Further, the Civil Code has an article called "Recognition of Rights Related to Rituals". This specifies the person who presides over the rituals to take over the graves. Therefore, LGBTQ community people are allowed to enter the grave together as long as they can obtain the consent of the person in charge of the ritual.

Many people choose to be buried in graveyards
Many people choose to be buried in graveyards

Current Status of LGBTQ in Japan

The percentage of the LGBTQ population in Japan is said to be in the range of a few percent to 10%, as there are cases where those involved are not open. As a result, the percentage of the LGBTQ community in Japan tends to be lower than the percentage of LGBTQ people in other countries.

This is because many foreign countries have approved of "same-sex marriage," which is one of the major LGBTQ issues in other countries. One example is Austria, which has many homosexual immigrants worldwide because of its recognition of same-sex marriage. Also, a grand LGBTQ parade (Pride Parade) is held once a year, and when the day approaches, the city is decorated with rainbow-colored flags and decorations, which symbolize the LGBTQ people. This also attracts many tourists.

Is Same-Sex Marriage Recognized in Japan?

Same-sex marriage is not recognized in Japan. The reason why same-sex marriage is not recognized in Japan is due to the Constitution. Today, despite advocating for equal rights as human beings, Japan's LGBTQ, same-sex marriage issue is not recognized. There are voices on both sides, in favor of and against this.

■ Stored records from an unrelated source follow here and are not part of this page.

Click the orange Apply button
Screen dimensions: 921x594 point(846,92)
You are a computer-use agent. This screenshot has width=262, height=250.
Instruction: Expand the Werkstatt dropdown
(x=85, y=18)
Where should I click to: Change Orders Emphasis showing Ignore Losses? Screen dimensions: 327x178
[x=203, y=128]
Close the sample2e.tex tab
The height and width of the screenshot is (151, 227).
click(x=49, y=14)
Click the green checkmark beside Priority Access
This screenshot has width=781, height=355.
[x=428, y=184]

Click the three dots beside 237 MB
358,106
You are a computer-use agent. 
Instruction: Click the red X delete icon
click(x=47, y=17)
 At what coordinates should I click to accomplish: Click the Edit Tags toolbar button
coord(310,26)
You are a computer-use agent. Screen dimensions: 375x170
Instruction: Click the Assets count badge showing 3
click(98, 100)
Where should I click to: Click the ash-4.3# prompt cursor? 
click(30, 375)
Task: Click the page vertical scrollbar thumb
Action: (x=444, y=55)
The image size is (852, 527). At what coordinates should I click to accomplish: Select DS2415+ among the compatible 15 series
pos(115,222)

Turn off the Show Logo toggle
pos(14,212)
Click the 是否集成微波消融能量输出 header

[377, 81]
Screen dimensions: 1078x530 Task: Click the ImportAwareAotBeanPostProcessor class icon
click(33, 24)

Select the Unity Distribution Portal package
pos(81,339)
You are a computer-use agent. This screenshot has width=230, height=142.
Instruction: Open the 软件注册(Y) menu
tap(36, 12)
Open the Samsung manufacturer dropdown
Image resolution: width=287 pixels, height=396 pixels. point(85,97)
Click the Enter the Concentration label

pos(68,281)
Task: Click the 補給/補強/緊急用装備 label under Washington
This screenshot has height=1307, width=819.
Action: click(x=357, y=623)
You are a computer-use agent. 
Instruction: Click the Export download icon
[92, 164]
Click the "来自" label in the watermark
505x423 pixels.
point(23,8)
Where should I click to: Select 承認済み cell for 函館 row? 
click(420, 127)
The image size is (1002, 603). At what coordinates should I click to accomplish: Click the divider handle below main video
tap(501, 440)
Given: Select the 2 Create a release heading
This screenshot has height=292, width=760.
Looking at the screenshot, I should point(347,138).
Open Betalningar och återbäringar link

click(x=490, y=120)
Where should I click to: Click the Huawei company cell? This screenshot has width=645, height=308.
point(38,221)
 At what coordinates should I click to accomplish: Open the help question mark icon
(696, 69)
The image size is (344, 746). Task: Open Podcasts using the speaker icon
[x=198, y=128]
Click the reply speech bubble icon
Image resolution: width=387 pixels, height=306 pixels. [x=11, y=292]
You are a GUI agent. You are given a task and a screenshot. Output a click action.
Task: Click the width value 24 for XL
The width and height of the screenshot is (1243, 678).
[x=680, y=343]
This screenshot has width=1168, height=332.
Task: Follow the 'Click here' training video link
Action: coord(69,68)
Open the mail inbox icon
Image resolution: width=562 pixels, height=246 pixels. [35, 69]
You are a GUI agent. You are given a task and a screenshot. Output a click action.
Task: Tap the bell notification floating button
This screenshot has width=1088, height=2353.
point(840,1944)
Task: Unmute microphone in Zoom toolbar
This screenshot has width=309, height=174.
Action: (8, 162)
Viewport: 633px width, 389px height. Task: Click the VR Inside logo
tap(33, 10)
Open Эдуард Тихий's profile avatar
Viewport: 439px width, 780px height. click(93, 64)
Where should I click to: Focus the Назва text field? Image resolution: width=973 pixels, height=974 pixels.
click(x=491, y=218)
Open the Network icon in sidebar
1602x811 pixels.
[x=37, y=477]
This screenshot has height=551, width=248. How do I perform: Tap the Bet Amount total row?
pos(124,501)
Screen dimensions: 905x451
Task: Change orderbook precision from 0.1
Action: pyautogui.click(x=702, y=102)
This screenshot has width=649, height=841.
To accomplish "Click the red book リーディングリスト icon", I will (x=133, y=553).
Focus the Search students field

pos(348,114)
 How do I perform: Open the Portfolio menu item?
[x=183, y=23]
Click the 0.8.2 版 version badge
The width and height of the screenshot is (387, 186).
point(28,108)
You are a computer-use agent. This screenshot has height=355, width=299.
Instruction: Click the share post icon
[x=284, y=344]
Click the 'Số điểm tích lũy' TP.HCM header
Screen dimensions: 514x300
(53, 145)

Perhaps in response to this, the homosexual ‘partnership’ system is now recognized by various municipalities and local governments in Japan. Since Japan does not recognize same-sex marriages, the partnership system is a unique system established by local governments to issue certificates to LGBTQ couples as a "relationship equivalent to marriage", etcetera.

This has made it easier for them to receive various social services and considerations, such as being treated like family in hospitals, being able to move into public housing as family members, and becoming the recipient of life insurance, etcetera.

Since the first partnership system was implemented in the Shibuya ward in Japan, in 2015, the partnership system has spread throughout Japan and is now implemented in more than 200 municipalities. This partnership system does not recognize same-sex marriages in Japan, so they cannot legally become a family.

However, while this system has not fundamentally solved the same-sex marriage problem within LGBTQ, it has actually helped homosexuals to live their lives together with their partners.

To Sleep with a Loving Partner as LGBTQ

Despite the fact that LGBTQ issues in Japan have eased in some respects, there are still many cases where relatives and others do not agree that LGBTQ people should be buried together in a grave. So, what are the options available for graves and memorial services? Let's take a closer look.

Memorial services at a “perpetual care cemetery” or “tree burial”

In order to solve the problem of LGBTQ people who want to be buried with their loved ones but are unable to do so, there are more and more cemeteries and temples offering memorial services such as being buried with their loved ones in perpetual/ permanent memorial services or tree burial grounds.